AUGUSTA – Anticipating major state spending cuts, the Baldacci administration’s finance chief on Thursday briefed legislative budget writers on gubernatorial planning in the face of a declining economy in Maine.
Commissioner Ryan Low of the Department of Administrative and Financial Services addressed the Appropriations Committee only briefly on the subject of a possible curtailment of state appropriations – an executive step to rein in spending – and offered no specifics or new details.
“What we didn’t want to do was wait” on developing contingency plans, Low said, adding that state agencies were in the process of filing cutback options.
Last week, Gov. John Baldacci began setting the stage for spending reductions and ordered immediate 10 percent cuts in his own office.
Also addressing the Appropriations Committee on Thursday was the head of the state’s Consensus Economic Forecasting Commission, Charles Colgan, who told lawmakers the panel was reducing its projections for job growth and personal income growth for 2009 and 2010.
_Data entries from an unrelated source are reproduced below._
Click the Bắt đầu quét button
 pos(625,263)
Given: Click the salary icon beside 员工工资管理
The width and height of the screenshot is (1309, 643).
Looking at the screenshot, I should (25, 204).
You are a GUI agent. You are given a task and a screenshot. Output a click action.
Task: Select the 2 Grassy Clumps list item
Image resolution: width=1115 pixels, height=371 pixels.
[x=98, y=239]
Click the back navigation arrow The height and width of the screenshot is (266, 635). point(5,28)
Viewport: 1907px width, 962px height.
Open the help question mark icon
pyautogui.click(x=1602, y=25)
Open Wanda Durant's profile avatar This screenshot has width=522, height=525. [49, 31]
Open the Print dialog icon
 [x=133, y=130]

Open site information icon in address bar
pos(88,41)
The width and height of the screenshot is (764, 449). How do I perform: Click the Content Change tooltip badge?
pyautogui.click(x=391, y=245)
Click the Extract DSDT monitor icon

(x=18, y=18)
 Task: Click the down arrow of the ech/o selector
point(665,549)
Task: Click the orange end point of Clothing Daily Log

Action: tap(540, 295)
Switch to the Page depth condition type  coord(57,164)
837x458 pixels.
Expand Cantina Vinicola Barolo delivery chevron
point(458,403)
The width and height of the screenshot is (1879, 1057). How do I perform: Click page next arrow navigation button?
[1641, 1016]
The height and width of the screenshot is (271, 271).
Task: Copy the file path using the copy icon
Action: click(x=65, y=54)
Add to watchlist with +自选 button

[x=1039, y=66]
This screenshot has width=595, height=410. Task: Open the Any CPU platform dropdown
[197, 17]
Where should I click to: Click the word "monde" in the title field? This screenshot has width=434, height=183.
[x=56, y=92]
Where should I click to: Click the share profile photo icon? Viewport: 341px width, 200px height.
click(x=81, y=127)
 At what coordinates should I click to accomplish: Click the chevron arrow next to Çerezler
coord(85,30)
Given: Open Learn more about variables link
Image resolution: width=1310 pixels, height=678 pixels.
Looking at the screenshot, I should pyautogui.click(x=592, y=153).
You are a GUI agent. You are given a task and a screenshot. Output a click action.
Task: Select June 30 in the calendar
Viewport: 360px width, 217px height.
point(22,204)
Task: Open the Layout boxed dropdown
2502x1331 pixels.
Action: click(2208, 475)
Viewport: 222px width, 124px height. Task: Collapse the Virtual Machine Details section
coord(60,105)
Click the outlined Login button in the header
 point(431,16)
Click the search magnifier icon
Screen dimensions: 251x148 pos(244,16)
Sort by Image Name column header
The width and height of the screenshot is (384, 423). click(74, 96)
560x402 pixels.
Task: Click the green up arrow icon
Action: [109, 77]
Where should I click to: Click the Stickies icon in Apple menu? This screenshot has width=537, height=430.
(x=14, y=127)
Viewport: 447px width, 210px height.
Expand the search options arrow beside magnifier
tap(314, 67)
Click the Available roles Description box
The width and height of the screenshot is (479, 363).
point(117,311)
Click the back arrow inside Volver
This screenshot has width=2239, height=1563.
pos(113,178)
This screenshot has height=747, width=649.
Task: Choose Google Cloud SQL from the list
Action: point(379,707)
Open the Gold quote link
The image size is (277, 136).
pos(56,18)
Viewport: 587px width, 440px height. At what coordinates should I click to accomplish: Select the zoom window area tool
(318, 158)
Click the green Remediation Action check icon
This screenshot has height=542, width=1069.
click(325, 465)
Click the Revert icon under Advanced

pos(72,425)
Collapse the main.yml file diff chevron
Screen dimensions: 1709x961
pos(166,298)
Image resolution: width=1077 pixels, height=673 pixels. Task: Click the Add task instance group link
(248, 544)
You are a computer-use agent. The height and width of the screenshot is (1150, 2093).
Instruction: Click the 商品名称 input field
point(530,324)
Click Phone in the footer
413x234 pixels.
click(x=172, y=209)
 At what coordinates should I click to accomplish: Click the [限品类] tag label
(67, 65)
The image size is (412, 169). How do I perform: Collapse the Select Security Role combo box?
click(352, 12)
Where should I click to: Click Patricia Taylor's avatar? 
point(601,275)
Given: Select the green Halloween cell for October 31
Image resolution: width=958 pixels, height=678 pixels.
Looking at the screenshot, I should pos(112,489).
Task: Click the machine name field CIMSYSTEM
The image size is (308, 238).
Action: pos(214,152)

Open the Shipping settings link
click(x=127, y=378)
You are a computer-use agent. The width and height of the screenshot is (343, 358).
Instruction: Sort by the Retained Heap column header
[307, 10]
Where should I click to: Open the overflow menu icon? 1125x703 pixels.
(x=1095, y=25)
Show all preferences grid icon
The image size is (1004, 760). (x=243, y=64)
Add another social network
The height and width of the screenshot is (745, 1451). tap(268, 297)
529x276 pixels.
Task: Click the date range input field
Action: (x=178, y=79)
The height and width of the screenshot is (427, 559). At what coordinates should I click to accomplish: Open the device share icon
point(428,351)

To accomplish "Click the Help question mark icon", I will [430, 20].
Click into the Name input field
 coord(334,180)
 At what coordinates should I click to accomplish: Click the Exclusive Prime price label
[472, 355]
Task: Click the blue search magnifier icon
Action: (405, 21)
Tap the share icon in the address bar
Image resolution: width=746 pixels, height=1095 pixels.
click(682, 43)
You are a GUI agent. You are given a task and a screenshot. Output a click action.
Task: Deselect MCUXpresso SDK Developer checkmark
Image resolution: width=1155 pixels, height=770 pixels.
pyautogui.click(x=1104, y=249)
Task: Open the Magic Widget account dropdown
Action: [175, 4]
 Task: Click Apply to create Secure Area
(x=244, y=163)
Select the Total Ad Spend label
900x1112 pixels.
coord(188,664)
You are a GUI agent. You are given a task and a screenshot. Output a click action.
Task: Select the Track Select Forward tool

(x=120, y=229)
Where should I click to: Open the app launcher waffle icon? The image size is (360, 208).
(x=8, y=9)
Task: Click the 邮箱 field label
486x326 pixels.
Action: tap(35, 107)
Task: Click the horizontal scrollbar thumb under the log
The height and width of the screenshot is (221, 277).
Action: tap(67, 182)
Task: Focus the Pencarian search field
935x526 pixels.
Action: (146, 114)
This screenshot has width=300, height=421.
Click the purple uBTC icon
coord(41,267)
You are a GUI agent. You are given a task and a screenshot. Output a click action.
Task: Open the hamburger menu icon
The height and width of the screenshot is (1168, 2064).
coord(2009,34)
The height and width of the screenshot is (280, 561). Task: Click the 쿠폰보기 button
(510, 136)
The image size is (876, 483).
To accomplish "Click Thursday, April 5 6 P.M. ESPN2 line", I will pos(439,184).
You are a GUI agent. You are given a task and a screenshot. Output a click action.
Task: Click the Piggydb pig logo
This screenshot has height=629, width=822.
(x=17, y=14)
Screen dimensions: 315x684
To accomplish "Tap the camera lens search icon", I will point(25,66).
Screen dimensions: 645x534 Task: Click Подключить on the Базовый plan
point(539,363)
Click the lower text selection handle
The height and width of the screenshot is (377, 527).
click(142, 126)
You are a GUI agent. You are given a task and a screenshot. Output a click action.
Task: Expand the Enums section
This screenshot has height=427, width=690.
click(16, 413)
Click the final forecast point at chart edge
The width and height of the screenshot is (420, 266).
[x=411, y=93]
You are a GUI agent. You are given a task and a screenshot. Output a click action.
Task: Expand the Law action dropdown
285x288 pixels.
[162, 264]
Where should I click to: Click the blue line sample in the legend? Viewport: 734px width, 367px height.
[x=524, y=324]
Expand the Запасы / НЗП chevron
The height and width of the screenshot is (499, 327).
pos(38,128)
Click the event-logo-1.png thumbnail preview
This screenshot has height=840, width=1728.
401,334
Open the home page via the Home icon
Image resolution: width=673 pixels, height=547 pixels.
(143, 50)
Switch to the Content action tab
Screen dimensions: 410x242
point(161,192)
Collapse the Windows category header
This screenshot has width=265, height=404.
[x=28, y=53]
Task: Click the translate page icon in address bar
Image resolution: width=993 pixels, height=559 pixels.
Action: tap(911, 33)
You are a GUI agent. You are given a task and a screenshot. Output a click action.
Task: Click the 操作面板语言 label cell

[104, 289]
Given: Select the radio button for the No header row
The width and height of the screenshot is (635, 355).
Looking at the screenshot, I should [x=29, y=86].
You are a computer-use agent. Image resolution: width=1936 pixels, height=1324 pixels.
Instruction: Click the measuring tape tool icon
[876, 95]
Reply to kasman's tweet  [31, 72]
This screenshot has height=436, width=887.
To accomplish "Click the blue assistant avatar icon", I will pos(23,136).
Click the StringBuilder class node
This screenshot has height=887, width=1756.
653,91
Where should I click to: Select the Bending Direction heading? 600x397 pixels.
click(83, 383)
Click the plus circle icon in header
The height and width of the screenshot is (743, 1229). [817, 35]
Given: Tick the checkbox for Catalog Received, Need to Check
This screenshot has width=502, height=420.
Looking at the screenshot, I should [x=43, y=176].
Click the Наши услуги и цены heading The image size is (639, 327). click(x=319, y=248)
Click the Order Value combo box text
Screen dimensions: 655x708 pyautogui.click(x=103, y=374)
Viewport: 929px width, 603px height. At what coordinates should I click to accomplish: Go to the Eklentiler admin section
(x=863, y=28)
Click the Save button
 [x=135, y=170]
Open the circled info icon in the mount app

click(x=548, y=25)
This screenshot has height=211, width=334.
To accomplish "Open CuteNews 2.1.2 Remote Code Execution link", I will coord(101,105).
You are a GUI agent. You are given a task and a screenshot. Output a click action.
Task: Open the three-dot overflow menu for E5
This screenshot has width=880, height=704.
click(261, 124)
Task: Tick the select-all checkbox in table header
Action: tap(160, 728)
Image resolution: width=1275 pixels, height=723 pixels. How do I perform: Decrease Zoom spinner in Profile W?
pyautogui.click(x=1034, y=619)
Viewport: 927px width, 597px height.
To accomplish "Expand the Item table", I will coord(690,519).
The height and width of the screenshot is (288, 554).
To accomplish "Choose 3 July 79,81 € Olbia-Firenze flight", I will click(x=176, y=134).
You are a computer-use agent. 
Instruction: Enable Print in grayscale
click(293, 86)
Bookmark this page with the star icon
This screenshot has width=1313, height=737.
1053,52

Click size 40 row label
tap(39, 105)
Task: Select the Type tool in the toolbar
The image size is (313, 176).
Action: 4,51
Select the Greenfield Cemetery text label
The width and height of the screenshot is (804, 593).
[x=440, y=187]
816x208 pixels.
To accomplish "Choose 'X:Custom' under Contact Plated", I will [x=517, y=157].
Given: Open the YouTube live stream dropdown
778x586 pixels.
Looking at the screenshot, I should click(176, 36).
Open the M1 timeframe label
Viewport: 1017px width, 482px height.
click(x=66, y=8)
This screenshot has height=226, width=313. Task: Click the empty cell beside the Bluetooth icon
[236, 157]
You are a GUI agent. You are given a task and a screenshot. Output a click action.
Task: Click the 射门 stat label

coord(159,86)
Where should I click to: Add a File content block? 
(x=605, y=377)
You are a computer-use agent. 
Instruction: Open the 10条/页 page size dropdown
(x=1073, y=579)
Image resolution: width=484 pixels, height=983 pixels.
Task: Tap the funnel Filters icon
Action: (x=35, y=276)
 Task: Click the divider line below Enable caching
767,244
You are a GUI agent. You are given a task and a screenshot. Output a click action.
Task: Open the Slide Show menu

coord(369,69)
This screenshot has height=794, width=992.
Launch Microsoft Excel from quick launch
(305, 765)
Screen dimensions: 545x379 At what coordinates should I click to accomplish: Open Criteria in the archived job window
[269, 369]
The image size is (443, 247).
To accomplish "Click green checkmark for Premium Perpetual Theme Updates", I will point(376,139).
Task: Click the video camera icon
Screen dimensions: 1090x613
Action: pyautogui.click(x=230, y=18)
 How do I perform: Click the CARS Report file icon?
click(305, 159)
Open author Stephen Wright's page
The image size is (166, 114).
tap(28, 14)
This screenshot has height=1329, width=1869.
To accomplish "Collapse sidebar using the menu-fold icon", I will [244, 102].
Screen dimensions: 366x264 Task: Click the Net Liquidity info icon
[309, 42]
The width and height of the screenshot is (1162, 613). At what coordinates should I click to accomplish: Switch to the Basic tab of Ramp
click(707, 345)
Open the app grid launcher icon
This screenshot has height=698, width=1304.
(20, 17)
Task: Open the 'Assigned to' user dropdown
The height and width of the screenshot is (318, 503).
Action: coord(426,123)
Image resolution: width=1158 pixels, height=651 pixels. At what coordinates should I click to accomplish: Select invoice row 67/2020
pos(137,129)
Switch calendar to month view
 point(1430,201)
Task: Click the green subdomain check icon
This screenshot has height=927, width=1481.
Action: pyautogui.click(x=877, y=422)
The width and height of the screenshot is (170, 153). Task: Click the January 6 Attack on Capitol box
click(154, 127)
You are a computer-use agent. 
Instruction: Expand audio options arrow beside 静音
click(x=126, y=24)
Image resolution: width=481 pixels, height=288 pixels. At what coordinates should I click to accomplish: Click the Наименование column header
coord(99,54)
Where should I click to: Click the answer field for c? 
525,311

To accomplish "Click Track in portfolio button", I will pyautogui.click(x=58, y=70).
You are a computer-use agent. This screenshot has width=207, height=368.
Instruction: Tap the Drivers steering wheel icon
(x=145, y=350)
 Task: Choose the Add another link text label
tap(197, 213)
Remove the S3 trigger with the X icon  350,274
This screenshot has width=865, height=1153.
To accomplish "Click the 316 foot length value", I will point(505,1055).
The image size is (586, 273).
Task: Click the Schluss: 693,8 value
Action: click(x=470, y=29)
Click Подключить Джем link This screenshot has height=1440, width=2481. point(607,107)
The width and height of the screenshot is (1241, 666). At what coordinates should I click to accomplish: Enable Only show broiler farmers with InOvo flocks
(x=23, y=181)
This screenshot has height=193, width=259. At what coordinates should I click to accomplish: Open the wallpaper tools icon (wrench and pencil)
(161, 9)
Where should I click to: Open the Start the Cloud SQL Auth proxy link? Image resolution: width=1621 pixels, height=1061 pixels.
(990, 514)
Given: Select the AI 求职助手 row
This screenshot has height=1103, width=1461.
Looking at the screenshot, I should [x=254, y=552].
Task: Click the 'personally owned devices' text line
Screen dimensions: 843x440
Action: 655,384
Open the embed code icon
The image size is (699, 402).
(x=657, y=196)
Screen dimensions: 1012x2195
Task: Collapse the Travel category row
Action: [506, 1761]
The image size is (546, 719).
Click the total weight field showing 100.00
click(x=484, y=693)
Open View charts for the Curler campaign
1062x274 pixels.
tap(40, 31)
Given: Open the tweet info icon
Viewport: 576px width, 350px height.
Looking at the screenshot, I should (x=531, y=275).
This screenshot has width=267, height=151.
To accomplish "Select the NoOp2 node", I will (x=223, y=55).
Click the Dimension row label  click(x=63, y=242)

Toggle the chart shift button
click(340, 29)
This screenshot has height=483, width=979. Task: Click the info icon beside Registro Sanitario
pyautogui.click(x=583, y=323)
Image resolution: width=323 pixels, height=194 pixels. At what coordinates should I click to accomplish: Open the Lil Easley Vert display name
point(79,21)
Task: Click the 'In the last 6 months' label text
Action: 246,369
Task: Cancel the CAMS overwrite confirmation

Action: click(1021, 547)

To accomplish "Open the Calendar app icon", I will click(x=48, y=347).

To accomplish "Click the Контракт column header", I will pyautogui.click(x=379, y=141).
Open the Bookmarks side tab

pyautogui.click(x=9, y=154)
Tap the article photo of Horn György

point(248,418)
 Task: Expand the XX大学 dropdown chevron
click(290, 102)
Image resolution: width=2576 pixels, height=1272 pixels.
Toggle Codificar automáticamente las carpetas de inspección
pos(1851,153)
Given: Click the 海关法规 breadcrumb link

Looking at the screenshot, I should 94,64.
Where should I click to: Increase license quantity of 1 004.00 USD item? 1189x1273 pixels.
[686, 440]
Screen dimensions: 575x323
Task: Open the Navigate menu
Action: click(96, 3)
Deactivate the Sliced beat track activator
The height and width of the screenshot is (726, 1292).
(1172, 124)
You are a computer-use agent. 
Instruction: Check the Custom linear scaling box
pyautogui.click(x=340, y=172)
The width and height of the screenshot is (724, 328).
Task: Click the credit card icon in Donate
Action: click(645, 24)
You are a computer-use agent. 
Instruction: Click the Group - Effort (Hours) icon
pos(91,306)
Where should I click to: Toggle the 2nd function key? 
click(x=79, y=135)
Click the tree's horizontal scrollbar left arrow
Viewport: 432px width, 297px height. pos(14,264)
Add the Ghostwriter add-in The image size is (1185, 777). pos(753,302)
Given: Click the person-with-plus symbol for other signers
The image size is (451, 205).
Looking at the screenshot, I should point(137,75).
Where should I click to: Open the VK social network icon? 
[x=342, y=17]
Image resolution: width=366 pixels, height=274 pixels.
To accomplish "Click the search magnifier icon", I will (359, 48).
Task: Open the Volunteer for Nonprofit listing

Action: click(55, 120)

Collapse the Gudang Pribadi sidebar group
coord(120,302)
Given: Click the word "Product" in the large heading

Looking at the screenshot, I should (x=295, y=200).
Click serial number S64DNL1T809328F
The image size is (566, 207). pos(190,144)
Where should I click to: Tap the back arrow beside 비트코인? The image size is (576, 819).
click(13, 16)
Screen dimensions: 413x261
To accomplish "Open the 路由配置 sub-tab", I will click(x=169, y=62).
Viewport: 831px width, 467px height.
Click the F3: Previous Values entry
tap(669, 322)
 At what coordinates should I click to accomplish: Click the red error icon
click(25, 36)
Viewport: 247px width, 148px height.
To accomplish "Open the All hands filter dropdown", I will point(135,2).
Colgan said Maine is likely to experience recessionary conditions worse than those of 2001 but not as bad as in 1990-1991.
He also cautioned about economic uncertainty at the national and global levels.
“Trying to do forecasts in the current circumstances is really extremely difficult,” Colgan said.
A separate committee is scheduled to use the commission projections to help update the state revenue forecast before the end of the year.
Curtailment orders are temporary and serve to reduce the rate of spending until the state budget can be rewritten to reflect expected revenue shortfalls.
In September, Baldacci directed state agencies and departments to make contingency plans for a possible 10 percent reduction in their budgets for fiscal 2010-11, which will take effect July 1, 2009.
Last December, the governor issued a $38 million curtailment order, with the bulk of the cuts applying to human services and education programs.
The Legislature in April enacted a state budget rewrite that offset a $190 million shortfall in the $6.3 billion two-year budget.